Data excerpts:
* * *

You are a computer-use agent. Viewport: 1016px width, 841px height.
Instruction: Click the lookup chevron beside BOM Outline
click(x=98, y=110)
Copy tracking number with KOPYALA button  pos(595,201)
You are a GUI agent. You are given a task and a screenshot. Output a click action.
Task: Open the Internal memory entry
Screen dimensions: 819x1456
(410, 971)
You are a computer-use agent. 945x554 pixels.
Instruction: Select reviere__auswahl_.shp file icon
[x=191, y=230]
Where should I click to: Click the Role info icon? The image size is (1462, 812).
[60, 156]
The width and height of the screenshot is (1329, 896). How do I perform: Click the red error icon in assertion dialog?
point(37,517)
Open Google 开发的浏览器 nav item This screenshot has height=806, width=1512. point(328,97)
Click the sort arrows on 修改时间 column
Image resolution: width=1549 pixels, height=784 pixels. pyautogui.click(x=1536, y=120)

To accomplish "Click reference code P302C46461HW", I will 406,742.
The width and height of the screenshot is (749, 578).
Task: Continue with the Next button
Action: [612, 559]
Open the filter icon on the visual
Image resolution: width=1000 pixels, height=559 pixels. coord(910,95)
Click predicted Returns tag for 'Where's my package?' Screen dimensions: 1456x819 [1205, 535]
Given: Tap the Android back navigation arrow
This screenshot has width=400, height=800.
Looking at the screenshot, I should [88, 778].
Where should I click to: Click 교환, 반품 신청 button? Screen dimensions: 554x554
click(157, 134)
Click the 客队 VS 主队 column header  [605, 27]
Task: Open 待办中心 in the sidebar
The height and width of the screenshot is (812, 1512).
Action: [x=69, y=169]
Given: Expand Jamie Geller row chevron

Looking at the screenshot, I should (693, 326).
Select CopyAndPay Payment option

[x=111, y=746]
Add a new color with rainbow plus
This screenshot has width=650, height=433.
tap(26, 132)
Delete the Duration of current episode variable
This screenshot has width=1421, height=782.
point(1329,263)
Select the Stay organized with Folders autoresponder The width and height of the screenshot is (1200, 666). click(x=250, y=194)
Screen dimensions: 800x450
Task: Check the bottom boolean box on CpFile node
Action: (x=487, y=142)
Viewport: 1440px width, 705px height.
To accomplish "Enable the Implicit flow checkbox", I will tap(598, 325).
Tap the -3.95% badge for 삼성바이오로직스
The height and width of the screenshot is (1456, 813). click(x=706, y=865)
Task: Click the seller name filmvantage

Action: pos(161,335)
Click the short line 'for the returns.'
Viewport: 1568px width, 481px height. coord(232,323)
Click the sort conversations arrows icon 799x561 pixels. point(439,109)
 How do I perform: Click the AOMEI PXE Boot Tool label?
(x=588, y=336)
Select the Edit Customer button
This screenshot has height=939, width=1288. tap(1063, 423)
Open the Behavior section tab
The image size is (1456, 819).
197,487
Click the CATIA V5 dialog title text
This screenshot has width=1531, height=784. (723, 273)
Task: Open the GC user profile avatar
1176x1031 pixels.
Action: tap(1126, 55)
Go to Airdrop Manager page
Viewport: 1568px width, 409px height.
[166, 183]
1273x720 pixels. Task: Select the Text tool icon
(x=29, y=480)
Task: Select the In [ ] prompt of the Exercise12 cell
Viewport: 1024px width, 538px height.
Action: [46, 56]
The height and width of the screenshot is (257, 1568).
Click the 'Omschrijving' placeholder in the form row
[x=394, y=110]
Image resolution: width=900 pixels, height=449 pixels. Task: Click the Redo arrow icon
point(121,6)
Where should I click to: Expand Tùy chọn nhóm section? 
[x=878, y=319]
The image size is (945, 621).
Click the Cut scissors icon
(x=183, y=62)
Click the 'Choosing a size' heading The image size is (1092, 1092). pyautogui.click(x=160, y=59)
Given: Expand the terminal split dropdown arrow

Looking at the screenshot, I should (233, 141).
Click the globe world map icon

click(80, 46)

* * *

Aim of the task:
Restate the records from above exactly as they read.

Exercise solution:
You are a computer-use agent. Viewport: 1016px width, 841px height.
Instruction: Click the lookup chevron beside BOM Outline
click(x=98, y=110)
Copy tracking number with KOPYALA button  pos(595,201)
You are a GUI agent. You are given a task and a screenshot. Output a click action.
Task: Open the Internal memory entry
Screen dimensions: 819x1456
(410, 971)
You are a computer-use agent. 945x554 pixels.
Instruction: Select reviere__auswahl_.shp file icon
[x=191, y=230]
Where should I click to: Click the Role info icon? The image size is (1462, 812).
[60, 156]
The width and height of the screenshot is (1329, 896). How do I perform: Click the red error icon in assertion dialog?
point(37,517)
Open Google 开发的浏览器 nav item This screenshot has height=806, width=1512. point(328,97)
Click the sort arrows on 修改时间 column
Image resolution: width=1549 pixels, height=784 pixels. pyautogui.click(x=1536, y=120)

To accomplish "Click reference code P302C46461HW", I will 406,742.
The width and height of the screenshot is (749, 578).
Task: Continue with the Next button
Action: [612, 559]
Open the filter icon on the visual
Image resolution: width=1000 pixels, height=559 pixels. coord(910,95)
Click predicted Returns tag for 'Where's my package?' Screen dimensions: 1456x819 [1205, 535]
Given: Tap the Android back navigation arrow
This screenshot has width=400, height=800.
Looking at the screenshot, I should [88, 778].
Where should I click to: Click 교환, 반품 신청 button? Screen dimensions: 554x554
click(157, 134)
Click the 客队 VS 主队 column header  [605, 27]
Task: Open 待办中心 in the sidebar
The height and width of the screenshot is (812, 1512).
Action: [x=69, y=169]
Given: Expand Jamie Geller row chevron

Looking at the screenshot, I should (693, 326).
Select CopyAndPay Payment option

[x=111, y=746]
Add a new color with rainbow plus
This screenshot has width=650, height=433.
tap(26, 132)
Delete the Duration of current episode variable
This screenshot has width=1421, height=782.
point(1329,263)
Select the Stay organized with Folders autoresponder The width and height of the screenshot is (1200, 666). click(x=250, y=194)
Screen dimensions: 800x450
Task: Check the bottom boolean box on CpFile node
Action: (x=487, y=142)
Viewport: 1440px width, 705px height.
To accomplish "Enable the Implicit flow checkbox", I will tap(598, 325).
Tap the -3.95% badge for 삼성바이오로직스
The height and width of the screenshot is (1456, 813). click(x=706, y=865)
Task: Click the seller name filmvantage

Action: pos(161,335)
Click the short line 'for the returns.'
Viewport: 1568px width, 481px height. coord(232,323)
Click the sort conversations arrows icon 799x561 pixels. point(439,109)
 How do I perform: Click the AOMEI PXE Boot Tool label?
(x=588, y=336)
Select the Edit Customer button
This screenshot has height=939, width=1288. tap(1063, 423)
Open the Behavior section tab
The image size is (1456, 819).
197,487
Click the CATIA V5 dialog title text
This screenshot has width=1531, height=784. (723, 273)
Task: Open the GC user profile avatar
1176x1031 pixels.
Action: tap(1126, 55)
Go to Airdrop Manager page
Viewport: 1568px width, 409px height.
[166, 183]
1273x720 pixels. Task: Select the Text tool icon
(x=29, y=480)
Task: Select the In [ ] prompt of the Exercise12 cell
Viewport: 1024px width, 538px height.
Action: [46, 56]
The height and width of the screenshot is (257, 1568).
Click the 'Omschrijving' placeholder in the form row
[x=394, y=110]
Image resolution: width=900 pixels, height=449 pixels. Task: Click the Redo arrow icon
point(121,6)
Where should I click to: Expand Tùy chọn nhóm section? 
[x=878, y=319]
The image size is (945, 621).
Click the Cut scissors icon
(x=183, y=62)
Click the 'Choosing a size' heading The image size is (1092, 1092). pyautogui.click(x=160, y=59)
Given: Expand the terminal split dropdown arrow

Looking at the screenshot, I should (233, 141).
Click the globe world map icon

click(80, 46)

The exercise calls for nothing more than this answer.